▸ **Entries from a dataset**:
====

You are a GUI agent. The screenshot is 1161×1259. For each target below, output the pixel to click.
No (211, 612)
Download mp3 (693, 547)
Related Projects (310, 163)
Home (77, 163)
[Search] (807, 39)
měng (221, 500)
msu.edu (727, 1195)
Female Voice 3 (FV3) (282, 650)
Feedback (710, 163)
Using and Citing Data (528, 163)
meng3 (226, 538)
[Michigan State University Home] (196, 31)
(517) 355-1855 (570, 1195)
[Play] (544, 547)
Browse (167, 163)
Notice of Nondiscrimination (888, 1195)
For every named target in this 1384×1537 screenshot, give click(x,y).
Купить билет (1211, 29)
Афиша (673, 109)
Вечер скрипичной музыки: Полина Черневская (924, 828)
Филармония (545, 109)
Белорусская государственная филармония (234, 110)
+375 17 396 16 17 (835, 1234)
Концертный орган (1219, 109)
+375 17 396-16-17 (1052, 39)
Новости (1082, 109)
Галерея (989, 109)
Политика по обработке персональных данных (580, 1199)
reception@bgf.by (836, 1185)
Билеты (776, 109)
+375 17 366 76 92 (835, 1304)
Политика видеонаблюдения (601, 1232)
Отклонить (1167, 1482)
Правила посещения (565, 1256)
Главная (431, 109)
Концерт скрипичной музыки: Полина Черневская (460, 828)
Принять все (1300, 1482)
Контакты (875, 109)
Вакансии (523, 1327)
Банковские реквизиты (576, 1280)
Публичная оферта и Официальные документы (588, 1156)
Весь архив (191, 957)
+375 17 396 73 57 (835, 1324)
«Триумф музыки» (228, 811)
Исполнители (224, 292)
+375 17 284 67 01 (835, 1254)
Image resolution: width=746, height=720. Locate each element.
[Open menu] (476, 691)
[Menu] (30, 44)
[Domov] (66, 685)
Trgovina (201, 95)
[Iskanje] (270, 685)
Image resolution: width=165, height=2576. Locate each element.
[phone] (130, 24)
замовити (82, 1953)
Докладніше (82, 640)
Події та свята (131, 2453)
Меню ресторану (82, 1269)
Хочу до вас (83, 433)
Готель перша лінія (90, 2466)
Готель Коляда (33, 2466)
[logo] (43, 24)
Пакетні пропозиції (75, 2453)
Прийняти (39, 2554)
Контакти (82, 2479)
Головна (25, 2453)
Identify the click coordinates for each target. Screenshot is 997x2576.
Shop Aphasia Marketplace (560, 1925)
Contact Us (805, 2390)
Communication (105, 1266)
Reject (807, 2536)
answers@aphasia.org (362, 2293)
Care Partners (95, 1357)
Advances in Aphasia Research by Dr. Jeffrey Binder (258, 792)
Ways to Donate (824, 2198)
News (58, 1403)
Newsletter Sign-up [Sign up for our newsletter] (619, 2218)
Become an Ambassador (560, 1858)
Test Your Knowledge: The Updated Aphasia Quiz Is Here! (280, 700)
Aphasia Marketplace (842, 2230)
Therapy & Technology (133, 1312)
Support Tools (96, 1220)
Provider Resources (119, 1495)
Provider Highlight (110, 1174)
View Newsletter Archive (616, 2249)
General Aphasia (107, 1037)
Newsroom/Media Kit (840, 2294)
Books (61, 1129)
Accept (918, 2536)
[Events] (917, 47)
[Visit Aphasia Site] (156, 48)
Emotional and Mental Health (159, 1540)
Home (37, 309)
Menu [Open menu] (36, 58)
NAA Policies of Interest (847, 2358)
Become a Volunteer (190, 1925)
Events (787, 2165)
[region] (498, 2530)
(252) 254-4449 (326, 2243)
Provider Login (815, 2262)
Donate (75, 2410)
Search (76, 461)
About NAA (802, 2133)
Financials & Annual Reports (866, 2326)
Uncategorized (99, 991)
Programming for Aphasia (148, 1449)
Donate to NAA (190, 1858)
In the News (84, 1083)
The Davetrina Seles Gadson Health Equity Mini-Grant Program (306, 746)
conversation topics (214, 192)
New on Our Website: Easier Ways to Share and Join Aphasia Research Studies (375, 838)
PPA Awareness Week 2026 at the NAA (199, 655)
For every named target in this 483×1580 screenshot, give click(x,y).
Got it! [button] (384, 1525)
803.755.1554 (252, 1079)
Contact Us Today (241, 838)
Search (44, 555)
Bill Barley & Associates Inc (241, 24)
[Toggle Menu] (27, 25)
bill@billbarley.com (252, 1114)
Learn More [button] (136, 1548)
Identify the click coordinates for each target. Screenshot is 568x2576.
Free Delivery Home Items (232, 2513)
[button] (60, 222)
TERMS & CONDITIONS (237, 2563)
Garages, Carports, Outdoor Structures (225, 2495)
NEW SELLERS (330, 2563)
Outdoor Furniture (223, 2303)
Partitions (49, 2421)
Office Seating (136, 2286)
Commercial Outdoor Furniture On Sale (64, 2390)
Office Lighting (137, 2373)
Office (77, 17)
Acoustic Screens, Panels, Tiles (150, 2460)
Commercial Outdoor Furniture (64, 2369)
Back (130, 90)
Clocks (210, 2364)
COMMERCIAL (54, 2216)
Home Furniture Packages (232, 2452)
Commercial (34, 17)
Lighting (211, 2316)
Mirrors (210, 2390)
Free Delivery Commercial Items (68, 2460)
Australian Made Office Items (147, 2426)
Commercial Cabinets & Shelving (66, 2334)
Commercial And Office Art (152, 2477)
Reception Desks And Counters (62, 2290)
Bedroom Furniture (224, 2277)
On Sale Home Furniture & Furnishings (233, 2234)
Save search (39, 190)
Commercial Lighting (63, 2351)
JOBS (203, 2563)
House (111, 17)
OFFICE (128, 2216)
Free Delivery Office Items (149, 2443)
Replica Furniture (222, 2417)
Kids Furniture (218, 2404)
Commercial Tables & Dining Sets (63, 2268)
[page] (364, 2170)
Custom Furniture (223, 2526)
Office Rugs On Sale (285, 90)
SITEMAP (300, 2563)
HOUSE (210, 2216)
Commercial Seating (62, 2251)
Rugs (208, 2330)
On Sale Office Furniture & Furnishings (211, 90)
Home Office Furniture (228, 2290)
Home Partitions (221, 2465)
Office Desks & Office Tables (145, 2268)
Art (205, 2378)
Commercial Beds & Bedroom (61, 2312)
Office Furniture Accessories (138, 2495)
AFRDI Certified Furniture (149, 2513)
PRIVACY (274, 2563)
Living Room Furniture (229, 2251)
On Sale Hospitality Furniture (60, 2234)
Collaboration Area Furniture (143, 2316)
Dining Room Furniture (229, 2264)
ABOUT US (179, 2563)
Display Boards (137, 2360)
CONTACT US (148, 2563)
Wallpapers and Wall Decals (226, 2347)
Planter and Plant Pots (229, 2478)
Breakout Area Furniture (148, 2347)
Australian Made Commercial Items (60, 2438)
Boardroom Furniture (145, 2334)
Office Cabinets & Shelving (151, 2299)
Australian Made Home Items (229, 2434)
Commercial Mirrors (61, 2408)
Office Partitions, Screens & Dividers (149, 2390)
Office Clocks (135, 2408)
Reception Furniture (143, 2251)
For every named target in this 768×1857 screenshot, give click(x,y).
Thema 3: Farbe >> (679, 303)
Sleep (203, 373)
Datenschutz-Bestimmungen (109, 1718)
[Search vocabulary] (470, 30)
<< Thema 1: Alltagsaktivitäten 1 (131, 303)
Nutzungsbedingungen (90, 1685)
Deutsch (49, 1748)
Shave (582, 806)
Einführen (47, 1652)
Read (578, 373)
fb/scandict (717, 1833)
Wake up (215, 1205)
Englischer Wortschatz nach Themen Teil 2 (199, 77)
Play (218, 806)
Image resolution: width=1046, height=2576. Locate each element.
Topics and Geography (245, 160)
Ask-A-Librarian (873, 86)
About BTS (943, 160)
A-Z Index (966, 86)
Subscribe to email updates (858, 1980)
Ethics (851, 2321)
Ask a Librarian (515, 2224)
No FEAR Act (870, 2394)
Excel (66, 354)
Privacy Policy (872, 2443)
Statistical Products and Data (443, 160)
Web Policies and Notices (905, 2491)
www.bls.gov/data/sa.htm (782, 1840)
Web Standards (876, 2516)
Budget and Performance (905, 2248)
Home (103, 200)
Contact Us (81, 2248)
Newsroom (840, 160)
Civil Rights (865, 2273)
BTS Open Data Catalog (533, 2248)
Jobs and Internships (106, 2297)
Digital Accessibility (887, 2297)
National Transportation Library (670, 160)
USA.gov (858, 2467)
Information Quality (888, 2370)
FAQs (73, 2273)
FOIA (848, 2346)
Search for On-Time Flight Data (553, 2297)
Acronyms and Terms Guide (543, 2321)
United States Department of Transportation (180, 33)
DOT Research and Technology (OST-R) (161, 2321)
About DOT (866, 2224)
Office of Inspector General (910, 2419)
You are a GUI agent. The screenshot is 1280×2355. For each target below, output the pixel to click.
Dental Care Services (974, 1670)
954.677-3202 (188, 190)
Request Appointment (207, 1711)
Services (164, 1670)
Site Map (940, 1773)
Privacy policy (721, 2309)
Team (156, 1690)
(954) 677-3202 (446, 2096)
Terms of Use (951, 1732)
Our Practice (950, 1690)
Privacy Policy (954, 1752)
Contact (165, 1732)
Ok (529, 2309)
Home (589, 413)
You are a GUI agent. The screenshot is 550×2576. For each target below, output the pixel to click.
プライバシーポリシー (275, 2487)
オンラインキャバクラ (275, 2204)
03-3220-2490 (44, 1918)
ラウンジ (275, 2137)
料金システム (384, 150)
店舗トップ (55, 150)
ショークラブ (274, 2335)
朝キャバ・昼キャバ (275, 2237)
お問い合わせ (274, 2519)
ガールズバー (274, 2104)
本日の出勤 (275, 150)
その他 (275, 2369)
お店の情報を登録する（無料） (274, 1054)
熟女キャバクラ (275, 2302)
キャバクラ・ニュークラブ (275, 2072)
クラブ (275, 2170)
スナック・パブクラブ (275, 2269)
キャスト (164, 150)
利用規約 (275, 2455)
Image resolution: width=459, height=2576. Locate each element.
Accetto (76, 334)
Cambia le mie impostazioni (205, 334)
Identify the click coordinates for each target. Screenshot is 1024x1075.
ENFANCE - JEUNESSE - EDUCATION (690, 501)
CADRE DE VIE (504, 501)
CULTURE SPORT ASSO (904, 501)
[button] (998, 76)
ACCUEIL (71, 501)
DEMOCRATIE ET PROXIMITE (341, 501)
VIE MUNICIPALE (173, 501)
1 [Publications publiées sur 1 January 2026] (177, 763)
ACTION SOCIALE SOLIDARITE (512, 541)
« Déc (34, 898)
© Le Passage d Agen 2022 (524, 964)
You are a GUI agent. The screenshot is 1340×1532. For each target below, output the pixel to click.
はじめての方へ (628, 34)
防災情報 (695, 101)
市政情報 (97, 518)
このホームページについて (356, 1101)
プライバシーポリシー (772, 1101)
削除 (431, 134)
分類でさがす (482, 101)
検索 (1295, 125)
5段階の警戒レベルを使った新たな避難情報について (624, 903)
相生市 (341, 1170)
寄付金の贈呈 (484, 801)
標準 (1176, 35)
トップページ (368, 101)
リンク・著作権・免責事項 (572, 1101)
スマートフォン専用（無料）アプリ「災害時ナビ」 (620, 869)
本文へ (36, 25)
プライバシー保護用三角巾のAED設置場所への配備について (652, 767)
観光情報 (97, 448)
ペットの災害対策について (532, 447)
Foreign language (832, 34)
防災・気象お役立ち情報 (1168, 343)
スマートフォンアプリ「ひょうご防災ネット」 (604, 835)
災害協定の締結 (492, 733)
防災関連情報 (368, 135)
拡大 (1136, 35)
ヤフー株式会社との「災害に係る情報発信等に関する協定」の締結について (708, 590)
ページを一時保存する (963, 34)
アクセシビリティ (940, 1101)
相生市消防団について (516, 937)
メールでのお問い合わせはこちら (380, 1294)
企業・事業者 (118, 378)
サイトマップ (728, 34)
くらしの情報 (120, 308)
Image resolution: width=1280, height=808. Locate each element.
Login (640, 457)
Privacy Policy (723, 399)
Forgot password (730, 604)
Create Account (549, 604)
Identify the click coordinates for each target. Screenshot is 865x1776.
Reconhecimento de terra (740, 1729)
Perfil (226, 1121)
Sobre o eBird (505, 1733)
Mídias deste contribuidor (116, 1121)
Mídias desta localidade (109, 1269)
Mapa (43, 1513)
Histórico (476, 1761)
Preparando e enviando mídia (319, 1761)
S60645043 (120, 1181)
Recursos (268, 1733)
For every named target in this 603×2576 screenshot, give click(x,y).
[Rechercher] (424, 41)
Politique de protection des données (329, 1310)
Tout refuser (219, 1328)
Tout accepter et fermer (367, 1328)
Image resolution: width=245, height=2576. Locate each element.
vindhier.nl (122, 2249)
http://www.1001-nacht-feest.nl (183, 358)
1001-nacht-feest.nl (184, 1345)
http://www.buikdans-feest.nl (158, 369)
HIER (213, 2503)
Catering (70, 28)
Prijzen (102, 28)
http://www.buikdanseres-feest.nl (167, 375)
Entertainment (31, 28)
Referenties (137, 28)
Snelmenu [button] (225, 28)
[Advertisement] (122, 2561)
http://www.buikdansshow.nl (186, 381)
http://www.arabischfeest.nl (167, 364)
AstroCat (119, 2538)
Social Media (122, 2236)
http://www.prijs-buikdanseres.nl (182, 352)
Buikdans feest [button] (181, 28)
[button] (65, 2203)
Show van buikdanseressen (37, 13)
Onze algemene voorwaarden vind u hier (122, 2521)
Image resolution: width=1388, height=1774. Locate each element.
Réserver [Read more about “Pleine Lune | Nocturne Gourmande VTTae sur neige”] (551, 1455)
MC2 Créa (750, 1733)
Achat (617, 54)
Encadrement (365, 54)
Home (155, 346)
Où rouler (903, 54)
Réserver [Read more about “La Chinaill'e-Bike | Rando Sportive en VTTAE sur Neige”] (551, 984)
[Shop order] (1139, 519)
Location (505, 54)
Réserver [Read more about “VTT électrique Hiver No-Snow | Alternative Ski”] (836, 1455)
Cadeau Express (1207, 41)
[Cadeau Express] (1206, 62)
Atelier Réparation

====

▸ **TASK GOAL**: Please rewrite the records as a numbered list, from the line with "Care Partners (95, 1357)" up to and including the line with "Menu [Open menu] (36, 58)". Leave out any blank lines.

▸ **RESPONSE TO THE EXERCISE**:
1. Care Partners (95, 1357)
2. Advances in Aphasia Research by Dr. Jeffrey Binder (258, 792)
3. Ways to Donate (824, 2198)
4. News (58, 1403)
5. Newsletter Sign-up [Sign up for our newsletter] (619, 2218)
6. Become an Ambassador (560, 1858)
7. Test Your Knowledge: The Updated Aphasia Quiz Is Here! (280, 700)
8. Aphasia Marketplace (842, 2230)
9. Therapy & Technology (133, 1312)
10. Support Tools (96, 1220)
11. Provider Resources (119, 1495)
12. Provider Highlight (110, 1174)
13. View Newsletter Archive (616, 2249)
14. General Aphasia (107, 1037)
15. Newsroom/Media Kit (840, 2294)
16. Books (61, 1129)
17. Accept (918, 2536)
18. [Events] (917, 47)
19. [Visit Aphasia Site] (156, 48)
20. Emotional and Mental Health (159, 1540)
21. Home (37, 309)
22. Menu [Open menu] (36, 58)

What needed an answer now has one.